| Safe Haskell | Safe |
|---|---|
| Language | Haskell2010 |
Control.Pipe.Core
Description
- data PipeF a b x
- type Pipe a b = FreeT (PipeF a b)
- data C
- type Producer b = Pipe () b
- type Consumer b = Pipe b C
- type Pipeline = Pipe () C
- await :: Monad m => Pipe a b m a
- yield :: Monad m => b -> Pipe a b m ()
- pipe :: Monad m => (a -> b) -> Pipe a b m r
- (<+<) :: Monad m => Pipe b c m r -> Pipe a b m r -> Pipe a c m r
- (>+>) :: Monad m => Pipe a b m r -> Pipe b c m r -> Pipe a c m r
- idP :: Monad m => Pipe a a m r
- newtype PipeC m r a b = PipeC {}
- runPipe :: Monad m => Pipeline m r -> m r
Types
The Pipe type is strongly inspired by Mario Blazevic's Coroutine type in
his concurrency article from Issue 19 of The Monad Reader and is formulated
in the exact same way.
His Coroutine type is actually a free monad transformer (i.e. FreeT)
and his InOrOut functor corresponds to PipeF.
The base functor for the Pipe type
type Pipe a b = FreeT (PipeF a b) Source #
The base type for pipes
a- The type of input received from upstream pipesb- The type of output delivered to downstream pipesm- The base monadr- The type of the return value
Create Pipes
yield and await are the only two primitives you need to create pipes.
Since Pipe a b m is a monad, you can assemble yield and await
statements using ordinary do notation. Since Pipe a b is also a monad
transformer, you can use lift to invoke the base monad. For example, you
could write a pipe stage that requests permission before forwarding any
output:
check :: (Show a) => Pipe a a IO r
check = forever $ do
x <- await
lift $ putStrLn $ "Can '" ++ (show x) ++ "' pass?"

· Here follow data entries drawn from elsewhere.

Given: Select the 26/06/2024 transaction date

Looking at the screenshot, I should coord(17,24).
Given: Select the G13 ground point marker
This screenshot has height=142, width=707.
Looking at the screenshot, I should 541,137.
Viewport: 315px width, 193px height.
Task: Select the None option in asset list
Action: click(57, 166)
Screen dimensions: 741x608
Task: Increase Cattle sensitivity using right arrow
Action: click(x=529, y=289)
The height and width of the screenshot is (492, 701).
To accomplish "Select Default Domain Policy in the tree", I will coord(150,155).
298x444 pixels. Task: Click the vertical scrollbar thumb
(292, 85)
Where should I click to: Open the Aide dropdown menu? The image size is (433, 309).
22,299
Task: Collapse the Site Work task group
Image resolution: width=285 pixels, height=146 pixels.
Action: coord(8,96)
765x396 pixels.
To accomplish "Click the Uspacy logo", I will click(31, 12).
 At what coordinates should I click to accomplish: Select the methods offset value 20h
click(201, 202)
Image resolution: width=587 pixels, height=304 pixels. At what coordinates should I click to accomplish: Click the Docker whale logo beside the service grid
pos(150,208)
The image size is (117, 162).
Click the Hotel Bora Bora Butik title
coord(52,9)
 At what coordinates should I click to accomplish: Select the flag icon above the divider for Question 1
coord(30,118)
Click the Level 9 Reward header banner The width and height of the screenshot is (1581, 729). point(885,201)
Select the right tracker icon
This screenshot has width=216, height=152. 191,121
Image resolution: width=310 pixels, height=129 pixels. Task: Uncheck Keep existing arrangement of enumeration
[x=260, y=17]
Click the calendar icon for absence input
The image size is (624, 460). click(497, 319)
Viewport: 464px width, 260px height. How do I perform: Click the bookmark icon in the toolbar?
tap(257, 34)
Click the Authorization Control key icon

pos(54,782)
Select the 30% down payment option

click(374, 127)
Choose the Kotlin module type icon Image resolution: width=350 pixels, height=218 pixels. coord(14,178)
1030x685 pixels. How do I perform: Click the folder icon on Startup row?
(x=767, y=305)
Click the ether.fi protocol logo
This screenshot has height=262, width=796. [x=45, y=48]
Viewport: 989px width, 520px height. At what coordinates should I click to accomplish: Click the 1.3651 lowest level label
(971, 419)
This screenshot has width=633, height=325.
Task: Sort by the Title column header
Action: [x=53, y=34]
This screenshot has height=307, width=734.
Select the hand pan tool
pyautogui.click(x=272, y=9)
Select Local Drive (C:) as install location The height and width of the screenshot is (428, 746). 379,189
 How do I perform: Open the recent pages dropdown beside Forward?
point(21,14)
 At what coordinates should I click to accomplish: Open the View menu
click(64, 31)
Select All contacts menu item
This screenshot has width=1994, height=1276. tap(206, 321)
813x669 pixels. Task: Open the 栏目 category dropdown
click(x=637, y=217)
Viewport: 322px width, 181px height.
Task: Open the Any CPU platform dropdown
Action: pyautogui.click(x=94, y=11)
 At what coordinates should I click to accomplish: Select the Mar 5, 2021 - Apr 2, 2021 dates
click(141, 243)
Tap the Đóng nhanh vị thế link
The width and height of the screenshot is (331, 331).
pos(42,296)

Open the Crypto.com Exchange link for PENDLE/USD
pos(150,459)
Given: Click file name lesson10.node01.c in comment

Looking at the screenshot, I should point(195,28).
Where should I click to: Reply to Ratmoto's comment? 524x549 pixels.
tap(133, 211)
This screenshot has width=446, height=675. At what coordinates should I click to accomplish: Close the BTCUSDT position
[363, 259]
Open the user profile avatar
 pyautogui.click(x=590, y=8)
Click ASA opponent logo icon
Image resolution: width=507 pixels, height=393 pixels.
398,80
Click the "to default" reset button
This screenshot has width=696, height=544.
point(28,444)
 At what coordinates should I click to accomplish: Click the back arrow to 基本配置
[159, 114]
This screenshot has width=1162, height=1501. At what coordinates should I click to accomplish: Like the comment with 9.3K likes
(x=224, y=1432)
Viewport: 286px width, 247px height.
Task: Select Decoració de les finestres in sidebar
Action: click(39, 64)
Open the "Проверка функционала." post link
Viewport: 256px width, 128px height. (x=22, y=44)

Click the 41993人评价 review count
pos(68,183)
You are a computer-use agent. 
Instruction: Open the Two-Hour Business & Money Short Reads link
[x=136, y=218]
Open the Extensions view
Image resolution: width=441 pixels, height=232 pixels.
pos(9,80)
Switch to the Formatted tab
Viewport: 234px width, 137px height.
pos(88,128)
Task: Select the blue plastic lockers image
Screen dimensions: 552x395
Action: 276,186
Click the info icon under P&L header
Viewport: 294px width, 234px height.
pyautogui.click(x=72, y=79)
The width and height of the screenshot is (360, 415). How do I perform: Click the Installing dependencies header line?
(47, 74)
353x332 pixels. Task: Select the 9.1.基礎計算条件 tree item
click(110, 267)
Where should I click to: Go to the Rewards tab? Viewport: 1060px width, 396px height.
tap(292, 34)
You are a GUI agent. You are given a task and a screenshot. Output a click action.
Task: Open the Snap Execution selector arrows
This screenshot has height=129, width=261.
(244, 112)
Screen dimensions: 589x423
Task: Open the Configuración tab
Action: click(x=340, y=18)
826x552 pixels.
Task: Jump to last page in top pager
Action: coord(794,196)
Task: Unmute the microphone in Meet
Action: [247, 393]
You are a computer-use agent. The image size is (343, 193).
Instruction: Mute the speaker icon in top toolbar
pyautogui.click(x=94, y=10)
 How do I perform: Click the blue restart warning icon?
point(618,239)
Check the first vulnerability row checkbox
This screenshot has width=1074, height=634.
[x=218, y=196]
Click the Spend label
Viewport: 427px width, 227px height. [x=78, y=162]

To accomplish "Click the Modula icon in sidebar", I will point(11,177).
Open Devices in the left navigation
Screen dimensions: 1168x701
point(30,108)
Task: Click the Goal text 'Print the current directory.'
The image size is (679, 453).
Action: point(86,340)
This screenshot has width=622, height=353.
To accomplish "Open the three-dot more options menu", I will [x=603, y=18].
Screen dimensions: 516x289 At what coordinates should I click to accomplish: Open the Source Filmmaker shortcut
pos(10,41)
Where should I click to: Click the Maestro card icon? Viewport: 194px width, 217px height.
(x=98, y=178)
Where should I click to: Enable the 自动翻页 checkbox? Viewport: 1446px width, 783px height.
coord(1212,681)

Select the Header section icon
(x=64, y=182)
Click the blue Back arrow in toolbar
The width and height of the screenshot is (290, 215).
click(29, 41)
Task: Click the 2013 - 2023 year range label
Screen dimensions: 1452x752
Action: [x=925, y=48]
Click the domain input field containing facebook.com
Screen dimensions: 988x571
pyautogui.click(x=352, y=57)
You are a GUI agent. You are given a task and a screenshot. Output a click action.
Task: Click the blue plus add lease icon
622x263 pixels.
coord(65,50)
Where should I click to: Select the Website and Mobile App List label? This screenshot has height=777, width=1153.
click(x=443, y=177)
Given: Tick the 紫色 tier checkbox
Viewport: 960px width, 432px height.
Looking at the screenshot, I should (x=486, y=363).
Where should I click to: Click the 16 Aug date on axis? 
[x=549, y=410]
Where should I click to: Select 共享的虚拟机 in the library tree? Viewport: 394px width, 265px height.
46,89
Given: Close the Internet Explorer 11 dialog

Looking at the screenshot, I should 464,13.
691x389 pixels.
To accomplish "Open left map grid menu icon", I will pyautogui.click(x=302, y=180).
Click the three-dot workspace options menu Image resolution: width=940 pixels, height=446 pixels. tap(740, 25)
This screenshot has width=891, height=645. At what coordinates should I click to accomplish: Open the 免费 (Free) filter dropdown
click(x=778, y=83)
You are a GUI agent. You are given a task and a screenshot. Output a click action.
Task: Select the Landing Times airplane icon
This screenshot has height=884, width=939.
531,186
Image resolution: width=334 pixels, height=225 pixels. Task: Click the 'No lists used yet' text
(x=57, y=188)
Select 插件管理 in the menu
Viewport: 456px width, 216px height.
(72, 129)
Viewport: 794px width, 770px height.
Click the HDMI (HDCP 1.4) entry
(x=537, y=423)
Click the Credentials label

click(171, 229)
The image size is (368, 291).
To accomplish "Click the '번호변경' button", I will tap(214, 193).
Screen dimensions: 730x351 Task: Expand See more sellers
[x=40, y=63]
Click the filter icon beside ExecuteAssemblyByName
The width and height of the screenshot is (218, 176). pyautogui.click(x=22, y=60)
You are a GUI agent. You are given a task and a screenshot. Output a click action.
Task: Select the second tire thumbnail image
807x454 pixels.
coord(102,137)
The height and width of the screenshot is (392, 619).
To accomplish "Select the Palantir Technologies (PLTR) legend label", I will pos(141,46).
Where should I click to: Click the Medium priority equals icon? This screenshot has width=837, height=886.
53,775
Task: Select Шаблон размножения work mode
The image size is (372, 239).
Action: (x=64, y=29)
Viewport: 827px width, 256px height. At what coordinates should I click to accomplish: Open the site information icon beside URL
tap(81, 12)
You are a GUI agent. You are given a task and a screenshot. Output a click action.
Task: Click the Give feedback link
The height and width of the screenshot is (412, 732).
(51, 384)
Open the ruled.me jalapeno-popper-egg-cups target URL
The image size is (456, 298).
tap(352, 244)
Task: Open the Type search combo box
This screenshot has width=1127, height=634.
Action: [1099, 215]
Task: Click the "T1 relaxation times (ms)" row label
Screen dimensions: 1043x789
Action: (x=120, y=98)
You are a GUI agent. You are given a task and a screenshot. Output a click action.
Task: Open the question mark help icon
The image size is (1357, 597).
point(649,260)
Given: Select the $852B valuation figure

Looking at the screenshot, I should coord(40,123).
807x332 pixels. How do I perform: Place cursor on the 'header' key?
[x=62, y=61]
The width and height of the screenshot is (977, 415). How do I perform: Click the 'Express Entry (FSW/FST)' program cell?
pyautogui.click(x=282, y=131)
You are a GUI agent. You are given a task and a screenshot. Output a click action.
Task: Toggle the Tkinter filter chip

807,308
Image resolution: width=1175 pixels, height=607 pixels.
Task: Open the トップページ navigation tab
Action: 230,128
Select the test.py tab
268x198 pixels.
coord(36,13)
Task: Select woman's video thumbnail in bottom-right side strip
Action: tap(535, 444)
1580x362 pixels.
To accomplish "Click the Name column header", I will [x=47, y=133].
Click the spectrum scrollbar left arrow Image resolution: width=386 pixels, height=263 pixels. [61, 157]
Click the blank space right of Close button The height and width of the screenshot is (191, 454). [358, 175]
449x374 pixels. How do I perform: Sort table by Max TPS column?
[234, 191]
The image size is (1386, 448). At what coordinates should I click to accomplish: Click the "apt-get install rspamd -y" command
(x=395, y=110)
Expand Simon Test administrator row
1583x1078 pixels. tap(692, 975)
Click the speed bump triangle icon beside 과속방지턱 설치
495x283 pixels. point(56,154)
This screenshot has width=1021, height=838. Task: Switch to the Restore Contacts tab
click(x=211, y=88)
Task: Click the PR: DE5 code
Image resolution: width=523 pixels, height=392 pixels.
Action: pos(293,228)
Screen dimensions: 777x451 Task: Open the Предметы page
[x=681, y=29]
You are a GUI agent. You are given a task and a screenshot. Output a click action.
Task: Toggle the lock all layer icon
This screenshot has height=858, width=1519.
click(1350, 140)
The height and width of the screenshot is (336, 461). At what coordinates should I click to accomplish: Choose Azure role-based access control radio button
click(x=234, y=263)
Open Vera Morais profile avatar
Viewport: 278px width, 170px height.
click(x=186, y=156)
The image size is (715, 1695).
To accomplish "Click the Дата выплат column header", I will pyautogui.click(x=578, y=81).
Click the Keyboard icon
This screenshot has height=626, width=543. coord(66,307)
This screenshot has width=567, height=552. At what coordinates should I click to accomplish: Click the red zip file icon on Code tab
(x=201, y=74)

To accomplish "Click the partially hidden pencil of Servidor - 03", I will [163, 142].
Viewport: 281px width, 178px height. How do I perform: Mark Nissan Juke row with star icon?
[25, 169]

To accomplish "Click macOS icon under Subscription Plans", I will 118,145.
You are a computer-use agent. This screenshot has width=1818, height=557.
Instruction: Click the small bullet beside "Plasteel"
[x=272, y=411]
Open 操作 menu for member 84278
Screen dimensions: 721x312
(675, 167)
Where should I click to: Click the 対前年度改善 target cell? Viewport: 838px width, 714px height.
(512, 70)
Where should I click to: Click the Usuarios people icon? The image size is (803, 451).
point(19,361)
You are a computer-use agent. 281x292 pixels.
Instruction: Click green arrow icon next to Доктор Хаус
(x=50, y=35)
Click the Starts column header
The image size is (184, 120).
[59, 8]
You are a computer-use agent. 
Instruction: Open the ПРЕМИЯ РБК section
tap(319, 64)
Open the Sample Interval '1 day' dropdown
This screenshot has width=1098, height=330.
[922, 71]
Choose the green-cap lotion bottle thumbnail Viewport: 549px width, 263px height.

ok <- read <$> lift getLine
when ok (yield x)await :: Monad m => Pipe a b m a Source #
Wait for input from upstream.
await blocks until input is available from upstream.
pipe :: Monad m => (a -> b) -> Pipe a b m r Source #
Convert a pure function into a pipe
pipe f = forever $ do
x <- await
yield (f x)Compose Pipes
Pipes form a Category, meaning that you can compose Pipes using
(<+<) and also define an identity Pipe: idP. These satisfy the
category laws:
idP <+< p = p p <+< idP = p (p1 <+< p2) <+< p3 = p1 <+< (p2 <+< p3)
Pipe composition binds the output of the upstream Pipe to the input of
the downstream Pipe. Like Haskell functions, Pipes are lazy, meaning
that upstream Pipes are only evaluated as far as necessary to generate
enough input for downstream Pipes. If any Pipe terminates, it also
terminates every Pipe composed with it.
(>+>) :: Monad m => Pipe a b m r -> Pipe b c m r -> Pipe a c m r infixl 9 Source #
Corresponds to (>>>) from Control.Category
Run Pipes
Note that you can also unwrap a Pipe a single step at a time using
runFreeT (since Pipe is just a type synonym for a free monad
transformer). This will take you to the next external await or yield
statement. This means that a closed Pipeline will unwrap to a single
step, in which case you would have been better served by runPipe.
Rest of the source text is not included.